TASK PROMPT: Convert the items below into a numbered list, one line per entry, with the blank lines left out.
Begin
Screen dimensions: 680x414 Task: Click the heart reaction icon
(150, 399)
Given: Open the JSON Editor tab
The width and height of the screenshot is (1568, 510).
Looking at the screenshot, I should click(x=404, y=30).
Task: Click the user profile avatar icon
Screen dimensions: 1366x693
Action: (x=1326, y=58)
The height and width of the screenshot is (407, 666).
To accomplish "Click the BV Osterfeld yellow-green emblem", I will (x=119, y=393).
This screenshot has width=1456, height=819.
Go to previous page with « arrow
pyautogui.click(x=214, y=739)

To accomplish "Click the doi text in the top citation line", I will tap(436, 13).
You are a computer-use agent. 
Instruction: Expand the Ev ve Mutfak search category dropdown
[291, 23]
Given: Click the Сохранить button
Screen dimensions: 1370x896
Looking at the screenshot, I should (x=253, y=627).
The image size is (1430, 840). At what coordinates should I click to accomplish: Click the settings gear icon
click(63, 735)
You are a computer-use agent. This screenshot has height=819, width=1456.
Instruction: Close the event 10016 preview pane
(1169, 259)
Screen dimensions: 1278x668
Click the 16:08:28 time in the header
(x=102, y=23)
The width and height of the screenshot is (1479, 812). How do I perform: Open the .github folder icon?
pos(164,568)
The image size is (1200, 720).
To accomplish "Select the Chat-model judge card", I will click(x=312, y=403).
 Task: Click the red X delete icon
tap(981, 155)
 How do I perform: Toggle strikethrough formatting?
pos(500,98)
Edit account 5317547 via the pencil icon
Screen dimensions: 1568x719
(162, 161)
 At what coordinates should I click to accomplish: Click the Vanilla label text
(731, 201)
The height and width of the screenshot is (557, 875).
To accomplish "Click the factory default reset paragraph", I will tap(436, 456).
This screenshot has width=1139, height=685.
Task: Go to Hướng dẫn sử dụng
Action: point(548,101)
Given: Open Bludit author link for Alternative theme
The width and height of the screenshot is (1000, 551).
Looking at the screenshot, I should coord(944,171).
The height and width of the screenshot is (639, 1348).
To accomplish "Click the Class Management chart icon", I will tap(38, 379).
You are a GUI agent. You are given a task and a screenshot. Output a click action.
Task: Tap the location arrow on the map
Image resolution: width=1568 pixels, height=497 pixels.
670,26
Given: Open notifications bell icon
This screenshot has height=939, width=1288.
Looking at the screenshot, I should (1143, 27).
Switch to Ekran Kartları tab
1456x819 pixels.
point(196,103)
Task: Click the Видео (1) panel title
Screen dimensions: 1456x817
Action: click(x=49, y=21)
End
REPLY:
1. Screen dimensions: 680x414 Task: Click the heart reaction icon
2. (150, 399)
3. Given: Open the JSON Editor tab
4. The width and height of the screenshot is (1568, 510).
5. Looking at the screenshot, I should click(x=404, y=30).
6. Task: Click the user profile avatar icon
7. Screen dimensions: 1366x693
8. Action: (x=1326, y=58)
9. The height and width of the screenshot is (407, 666).
10. To accomplish "Click the BV Osterfeld yellow-green emblem", I will (x=119, y=393).
11. This screenshot has width=1456, height=819.
12. Go to previous page with « arrow
13. pyautogui.click(x=214, y=739)
14. To accomplish "Click the doi text in the top citation line", I will tap(436, 13).
15. You are a computer-use agent. 
16. Instruction: Expand the Ev ve Mutfak search category dropdown
17. [291, 23]
18. Given: Click the Сохранить button
19. Screen dimensions: 1370x896
20. Looking at the screenshot, I should (x=253, y=627).
21. The image size is (1430, 840). At what coordinates should I click to accomplish: Click the settings gear icon
22. click(63, 735)
23. You are a computer-use agent. This screenshot has height=819, width=1456.
24. Instruction: Close the event 10016 preview pane
25. (1169, 259)
26. Screen dimensions: 1278x668
27. Click the 16:08:28 time in the header
28. (x=102, y=23)
29. The width and height of the screenshot is (1479, 812). How do I perform: Open the .github folder icon?
30. pos(164,568)
31. The image size is (1200, 720).
32. To accomplish "Select the Chat-model judge card", I will click(x=312, y=403).
33.  Task: Click the red X delete icon
34. tap(981, 155)
35.  How do I perform: Toggle strikethrough formatting?
36. pos(500,98)
37. Edit account 5317547 via the pencil icon
38. Screen dimensions: 1568x719
39. (162, 161)
40.  At what coordinates should I click to accomplish: Click the Vanilla label text
41. (731, 201)
42. The height and width of the screenshot is (557, 875).
43. To accomplish "Click the factory default reset paragraph", I will tap(436, 456).
44. This screenshot has width=1139, height=685.
45. Task: Go to Hướng dẫn sử dụng
46. Action: point(548,101)
47. Given: Open Bludit author link for Alternative theme
48. The width and height of the screenshot is (1000, 551).
49. Looking at the screenshot, I should coord(944,171).
50. The height and width of the screenshot is (639, 1348).
51. To accomplish "Click the Class Management chart icon", I will tap(38, 379).
52. You are a GUI agent. You are given a task and a screenshot. Output a click action.
53. Task: Tap the location arrow on the map
54. Image resolution: width=1568 pixels, height=497 pixels.
55. 670,26
56. Given: Open notifications bell icon
57. This screenshot has height=939, width=1288.
58. Looking at the screenshot, I should (1143, 27).
59. Switch to Ekran Kartları tab
60. 1456x819 pixels.
61. point(196,103)
62. Task: Click the Видео (1) panel title
63. Screen dimensions: 1456x817
64. Action: click(x=49, y=21)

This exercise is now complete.